▸ **PROBLEM TO WORK ON**
Among the records below, find the lines that hold the word "Service" and report how many there are, with no other words.
[[ LISTED RECORDS open ]]
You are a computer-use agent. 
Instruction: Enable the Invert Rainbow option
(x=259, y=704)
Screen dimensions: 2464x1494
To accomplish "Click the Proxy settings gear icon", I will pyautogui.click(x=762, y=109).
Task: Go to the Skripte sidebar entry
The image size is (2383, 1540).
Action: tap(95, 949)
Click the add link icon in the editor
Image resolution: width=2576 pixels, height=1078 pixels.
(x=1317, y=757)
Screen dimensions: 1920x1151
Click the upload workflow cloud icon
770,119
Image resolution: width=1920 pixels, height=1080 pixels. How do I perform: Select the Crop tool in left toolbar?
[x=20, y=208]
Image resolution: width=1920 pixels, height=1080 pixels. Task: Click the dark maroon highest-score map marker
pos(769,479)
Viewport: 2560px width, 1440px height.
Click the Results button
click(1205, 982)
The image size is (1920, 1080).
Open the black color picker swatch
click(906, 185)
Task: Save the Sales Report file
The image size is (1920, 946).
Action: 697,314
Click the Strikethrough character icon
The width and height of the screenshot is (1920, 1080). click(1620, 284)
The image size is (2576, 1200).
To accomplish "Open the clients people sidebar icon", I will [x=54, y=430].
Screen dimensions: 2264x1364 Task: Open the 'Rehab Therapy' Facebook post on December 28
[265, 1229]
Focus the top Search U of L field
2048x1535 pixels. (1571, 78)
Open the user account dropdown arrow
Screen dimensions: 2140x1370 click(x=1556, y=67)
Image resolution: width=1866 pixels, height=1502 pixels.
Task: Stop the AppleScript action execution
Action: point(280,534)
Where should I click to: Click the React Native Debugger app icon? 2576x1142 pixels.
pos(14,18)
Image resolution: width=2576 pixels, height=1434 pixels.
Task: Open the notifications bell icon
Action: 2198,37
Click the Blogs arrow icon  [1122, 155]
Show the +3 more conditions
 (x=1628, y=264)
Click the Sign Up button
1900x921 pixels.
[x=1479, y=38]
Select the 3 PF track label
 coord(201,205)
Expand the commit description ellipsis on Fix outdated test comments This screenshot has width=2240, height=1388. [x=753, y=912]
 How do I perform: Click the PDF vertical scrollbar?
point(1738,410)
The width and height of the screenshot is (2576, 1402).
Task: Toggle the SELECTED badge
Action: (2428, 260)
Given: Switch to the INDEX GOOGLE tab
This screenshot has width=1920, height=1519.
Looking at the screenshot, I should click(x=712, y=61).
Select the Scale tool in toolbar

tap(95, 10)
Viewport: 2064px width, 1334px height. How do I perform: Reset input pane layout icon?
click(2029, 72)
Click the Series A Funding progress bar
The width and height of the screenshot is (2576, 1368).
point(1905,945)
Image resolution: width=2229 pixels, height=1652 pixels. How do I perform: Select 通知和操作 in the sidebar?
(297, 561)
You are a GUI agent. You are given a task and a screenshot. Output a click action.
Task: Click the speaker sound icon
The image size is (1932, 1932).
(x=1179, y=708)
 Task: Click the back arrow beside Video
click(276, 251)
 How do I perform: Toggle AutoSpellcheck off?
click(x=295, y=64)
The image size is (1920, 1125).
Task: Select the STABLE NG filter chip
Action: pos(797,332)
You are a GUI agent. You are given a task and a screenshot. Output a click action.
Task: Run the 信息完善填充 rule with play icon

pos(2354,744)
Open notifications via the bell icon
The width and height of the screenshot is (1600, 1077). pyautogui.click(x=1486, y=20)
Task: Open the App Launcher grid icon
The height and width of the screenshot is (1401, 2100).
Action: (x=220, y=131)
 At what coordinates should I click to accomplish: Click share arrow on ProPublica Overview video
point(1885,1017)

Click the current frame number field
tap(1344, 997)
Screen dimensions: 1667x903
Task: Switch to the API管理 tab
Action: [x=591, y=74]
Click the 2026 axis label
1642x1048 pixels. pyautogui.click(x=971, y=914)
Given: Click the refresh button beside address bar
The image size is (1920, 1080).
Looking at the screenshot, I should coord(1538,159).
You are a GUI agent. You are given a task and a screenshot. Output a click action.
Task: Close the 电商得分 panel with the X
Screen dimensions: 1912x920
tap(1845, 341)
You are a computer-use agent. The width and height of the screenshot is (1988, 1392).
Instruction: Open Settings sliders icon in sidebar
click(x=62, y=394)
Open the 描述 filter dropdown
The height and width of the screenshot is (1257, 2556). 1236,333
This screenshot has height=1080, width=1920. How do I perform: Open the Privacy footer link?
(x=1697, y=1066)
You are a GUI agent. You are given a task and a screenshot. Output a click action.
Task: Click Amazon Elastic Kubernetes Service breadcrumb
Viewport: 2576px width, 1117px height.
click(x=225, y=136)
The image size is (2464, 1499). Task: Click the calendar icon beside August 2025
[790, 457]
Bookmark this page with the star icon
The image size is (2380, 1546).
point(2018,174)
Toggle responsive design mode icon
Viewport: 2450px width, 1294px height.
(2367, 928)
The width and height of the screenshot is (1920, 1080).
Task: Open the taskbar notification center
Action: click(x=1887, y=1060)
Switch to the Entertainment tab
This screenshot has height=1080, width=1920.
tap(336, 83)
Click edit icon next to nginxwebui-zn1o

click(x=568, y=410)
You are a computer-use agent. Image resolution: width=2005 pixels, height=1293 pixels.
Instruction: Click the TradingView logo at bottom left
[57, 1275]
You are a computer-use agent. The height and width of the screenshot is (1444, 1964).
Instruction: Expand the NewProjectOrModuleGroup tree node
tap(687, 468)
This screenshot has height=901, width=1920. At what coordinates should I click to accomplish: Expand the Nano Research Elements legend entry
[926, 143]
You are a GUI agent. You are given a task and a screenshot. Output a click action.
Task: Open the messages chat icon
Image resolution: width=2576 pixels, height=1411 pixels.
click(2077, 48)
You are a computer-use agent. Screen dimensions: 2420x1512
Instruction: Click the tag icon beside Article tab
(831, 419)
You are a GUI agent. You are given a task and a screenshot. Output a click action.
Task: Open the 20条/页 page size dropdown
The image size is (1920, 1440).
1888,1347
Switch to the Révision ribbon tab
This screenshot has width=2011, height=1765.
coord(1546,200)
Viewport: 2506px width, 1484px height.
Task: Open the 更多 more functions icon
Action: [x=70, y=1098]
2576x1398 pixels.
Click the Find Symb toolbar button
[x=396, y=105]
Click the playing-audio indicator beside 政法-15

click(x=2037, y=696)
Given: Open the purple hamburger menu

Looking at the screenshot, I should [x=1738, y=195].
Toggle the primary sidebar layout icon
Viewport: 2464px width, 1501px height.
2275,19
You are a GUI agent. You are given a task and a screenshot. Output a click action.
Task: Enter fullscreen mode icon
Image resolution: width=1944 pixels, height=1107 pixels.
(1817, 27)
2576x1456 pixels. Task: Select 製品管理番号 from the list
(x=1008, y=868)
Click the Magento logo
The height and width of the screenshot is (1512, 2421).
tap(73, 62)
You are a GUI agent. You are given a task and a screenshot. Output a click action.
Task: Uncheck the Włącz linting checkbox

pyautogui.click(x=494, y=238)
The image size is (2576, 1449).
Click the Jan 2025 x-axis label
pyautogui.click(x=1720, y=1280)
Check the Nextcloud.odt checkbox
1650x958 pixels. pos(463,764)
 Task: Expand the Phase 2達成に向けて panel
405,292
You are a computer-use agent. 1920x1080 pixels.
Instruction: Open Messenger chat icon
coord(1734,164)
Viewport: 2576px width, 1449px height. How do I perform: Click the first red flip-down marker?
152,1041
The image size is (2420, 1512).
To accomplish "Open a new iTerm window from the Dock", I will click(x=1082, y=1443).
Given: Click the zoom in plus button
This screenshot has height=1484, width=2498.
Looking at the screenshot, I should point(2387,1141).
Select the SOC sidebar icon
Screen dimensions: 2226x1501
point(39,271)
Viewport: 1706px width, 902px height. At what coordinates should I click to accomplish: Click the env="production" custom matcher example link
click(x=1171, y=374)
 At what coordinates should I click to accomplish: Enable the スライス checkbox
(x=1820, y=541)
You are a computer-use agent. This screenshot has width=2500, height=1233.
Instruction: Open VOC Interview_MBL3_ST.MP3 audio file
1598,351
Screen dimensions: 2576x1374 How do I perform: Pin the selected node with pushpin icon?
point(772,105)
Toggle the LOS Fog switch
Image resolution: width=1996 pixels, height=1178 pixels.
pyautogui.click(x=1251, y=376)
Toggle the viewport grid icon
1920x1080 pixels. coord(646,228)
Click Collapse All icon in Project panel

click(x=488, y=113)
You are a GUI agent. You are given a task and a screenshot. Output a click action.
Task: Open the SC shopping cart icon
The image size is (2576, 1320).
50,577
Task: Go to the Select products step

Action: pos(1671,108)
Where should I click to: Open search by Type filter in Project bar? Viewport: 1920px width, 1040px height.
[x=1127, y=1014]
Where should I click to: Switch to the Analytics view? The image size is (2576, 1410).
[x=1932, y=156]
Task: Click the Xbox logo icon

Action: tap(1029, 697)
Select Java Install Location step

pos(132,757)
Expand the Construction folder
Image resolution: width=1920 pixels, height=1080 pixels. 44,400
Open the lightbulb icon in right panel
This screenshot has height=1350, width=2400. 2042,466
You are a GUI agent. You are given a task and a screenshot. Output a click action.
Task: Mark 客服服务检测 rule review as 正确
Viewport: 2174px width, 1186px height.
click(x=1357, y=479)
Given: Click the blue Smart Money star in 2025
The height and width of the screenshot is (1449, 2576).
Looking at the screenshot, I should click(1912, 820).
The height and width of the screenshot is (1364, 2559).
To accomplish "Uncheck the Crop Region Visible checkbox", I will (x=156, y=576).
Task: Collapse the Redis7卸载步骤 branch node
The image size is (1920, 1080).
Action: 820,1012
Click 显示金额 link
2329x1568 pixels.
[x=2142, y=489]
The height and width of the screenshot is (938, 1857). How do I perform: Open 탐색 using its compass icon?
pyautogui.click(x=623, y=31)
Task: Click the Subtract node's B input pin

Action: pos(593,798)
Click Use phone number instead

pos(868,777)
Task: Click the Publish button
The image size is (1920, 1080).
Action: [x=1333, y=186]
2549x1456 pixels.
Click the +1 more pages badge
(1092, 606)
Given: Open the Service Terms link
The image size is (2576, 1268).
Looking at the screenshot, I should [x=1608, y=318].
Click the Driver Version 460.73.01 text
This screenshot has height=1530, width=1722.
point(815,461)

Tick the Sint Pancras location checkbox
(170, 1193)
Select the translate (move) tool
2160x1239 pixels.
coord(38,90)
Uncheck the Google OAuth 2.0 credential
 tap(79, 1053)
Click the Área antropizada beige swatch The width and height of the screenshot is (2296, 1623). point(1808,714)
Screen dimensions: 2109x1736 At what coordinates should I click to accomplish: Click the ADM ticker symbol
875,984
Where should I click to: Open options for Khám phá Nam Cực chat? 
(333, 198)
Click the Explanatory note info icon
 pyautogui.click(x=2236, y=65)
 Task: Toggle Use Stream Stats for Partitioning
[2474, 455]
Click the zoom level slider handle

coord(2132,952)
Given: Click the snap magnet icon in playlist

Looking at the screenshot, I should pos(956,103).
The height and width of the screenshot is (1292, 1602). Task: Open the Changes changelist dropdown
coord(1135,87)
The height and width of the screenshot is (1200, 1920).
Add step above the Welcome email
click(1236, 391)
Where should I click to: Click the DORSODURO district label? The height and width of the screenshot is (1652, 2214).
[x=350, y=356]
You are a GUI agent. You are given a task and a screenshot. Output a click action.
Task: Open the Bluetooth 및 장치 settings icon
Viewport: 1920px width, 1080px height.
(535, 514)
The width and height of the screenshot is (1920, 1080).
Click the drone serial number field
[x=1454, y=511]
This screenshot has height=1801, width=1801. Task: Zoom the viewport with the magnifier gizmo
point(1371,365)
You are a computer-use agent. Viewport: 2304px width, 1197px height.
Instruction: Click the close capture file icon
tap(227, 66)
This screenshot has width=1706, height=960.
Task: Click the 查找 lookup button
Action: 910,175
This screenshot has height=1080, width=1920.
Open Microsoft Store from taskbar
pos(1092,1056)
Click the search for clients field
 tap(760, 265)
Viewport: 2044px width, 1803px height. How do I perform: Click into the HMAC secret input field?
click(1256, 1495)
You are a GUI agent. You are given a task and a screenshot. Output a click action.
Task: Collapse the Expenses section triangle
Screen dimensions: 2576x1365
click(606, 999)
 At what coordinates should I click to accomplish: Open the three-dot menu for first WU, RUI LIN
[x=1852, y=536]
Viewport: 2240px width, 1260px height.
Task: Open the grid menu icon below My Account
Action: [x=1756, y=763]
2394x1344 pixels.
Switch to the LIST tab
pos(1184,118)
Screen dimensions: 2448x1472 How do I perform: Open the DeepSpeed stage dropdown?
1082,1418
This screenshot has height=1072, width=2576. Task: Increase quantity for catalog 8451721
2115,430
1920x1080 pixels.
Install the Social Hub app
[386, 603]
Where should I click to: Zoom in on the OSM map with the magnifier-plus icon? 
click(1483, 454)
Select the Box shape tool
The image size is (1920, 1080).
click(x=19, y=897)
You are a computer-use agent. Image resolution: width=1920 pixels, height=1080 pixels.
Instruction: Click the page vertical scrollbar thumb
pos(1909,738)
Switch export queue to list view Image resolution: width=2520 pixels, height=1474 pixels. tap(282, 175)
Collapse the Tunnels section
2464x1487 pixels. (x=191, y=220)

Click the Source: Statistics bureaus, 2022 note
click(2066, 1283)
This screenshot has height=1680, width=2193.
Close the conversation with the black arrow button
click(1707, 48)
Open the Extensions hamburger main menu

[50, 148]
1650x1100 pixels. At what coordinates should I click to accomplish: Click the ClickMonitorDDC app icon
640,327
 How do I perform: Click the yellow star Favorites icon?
[[ LISTED RECORDS closed ]]
▸ **ANSWER TO THE PROBLEM**
2